A Model Study of the Low-Energy Charge Dynamics of NaV_2O_5

TL;DR

This study uses exact-diagonalization to analyze low-energy charge excitations in models relevant to NaV_2O_5, revealing collective modes driven by intersite Coulomb interactions and discussing implications for charge ordering and valence fluctuations.

Contribution

It introduces a detailed model study of charge dynamics in NaV_2O_5 using exact diagonalization, highlighting the role of intersite Coulomb repulsions in low-energy excitations.

Findings

Intersite Coulomb repulsions induce low-energy collective charge modes.

Internal charge degrees of freedom of pairs are crucial for excitations.
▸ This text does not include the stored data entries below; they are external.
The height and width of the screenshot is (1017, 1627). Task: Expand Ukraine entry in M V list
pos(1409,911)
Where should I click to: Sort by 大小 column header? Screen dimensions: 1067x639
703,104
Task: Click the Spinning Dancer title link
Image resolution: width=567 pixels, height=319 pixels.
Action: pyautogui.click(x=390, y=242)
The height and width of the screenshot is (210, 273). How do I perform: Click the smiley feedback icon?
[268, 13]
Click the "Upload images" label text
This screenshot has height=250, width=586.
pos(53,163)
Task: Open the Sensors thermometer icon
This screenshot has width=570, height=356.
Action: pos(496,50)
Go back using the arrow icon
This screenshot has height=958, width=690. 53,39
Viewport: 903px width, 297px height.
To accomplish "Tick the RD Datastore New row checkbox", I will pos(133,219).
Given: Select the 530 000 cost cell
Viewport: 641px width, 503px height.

Implications for charge ordering and valence fluctuations in NaV_2O_5.

Abstract

An exact-diagonalization technique on small clusters is used to calculate the dynamical density correlation functions of the dimerized t-J chain and coupled anisotropic t-J ladders (trellis lattice) at quarter filling, i.e., the systems regarded as a network of pairs (dimers or rungs) of sites coupled weakly via the hopping and exchange interactions. We thereby demonstrate that the intersite Coulomb repulsions between the pairs induce a low-energy collective mode in the charge excitations of the systems where the internal charge degrees of freedom of the pairs play an essential role. Implications to the electronic states of NaV_2O_5, i.e., fluctuations of the valence state of V ions and phase transition as a charge ordering, are discussed.